貝殻と僧侶のAngiiiのレビュー・感想・評価

貝殻と僧侶(1927年製作の映画)
5.0
イメージフォーラムフェスティバル2022にてライブ演奏とともに鑑賞。

無心にフラスコに液体を注ぐ僧侶、サブリミナルな破片に忍び寄る軍服の男、一体何が起こっているのか直感的にわかるのは僧侶の男がバカでかい貝を手にしているのを目の前したときである(そしてヴィーナスの誕生を想起せざるを得ない)。

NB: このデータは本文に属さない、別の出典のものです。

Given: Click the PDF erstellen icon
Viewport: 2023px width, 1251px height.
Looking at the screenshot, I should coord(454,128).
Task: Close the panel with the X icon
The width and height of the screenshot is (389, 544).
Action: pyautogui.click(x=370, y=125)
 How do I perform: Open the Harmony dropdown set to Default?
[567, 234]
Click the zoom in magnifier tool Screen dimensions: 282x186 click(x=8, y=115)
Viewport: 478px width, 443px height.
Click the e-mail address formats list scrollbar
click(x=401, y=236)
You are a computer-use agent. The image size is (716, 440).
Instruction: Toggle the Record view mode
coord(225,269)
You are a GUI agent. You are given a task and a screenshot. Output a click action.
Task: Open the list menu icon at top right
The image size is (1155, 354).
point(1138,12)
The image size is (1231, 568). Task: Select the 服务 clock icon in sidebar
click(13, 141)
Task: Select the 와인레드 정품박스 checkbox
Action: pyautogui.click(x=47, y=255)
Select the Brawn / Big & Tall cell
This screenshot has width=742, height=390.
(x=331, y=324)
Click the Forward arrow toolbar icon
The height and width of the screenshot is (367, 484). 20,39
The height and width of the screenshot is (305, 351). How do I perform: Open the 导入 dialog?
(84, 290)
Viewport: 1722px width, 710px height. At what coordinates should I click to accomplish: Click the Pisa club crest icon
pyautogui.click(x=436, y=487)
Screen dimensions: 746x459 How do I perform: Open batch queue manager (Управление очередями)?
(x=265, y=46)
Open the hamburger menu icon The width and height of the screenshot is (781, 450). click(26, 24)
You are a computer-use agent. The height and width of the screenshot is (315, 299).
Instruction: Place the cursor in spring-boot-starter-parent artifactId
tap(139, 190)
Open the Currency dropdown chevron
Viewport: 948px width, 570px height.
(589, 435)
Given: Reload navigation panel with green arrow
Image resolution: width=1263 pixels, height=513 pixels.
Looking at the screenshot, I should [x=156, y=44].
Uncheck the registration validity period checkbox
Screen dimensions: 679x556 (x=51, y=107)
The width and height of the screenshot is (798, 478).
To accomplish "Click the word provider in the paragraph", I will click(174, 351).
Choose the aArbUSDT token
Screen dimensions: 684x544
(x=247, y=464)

彼の女体への溢れんばかりの情動は女の乱暴に剥き出しにした乳房が柔らかくささやき、すでにアイツのモノ(言い方としては適切かわからないがあえてこのような表現をとる)であると考えるたびにうごめく殺意は女の美しき横顔にその原罪的な悪意を驚愕と悲哀として影を落とす。

貝殻と僧侶という直球なメタファーは彼の清廉と欲求の対比を導き、貝殻から血のような液体を貪欲に嚥下するさまは欲望への回帰と読み取れる。人間の孕む性的な欲が生々しいほどに描写され、見てるこちらも禁忌的なドギマギを禁じえない。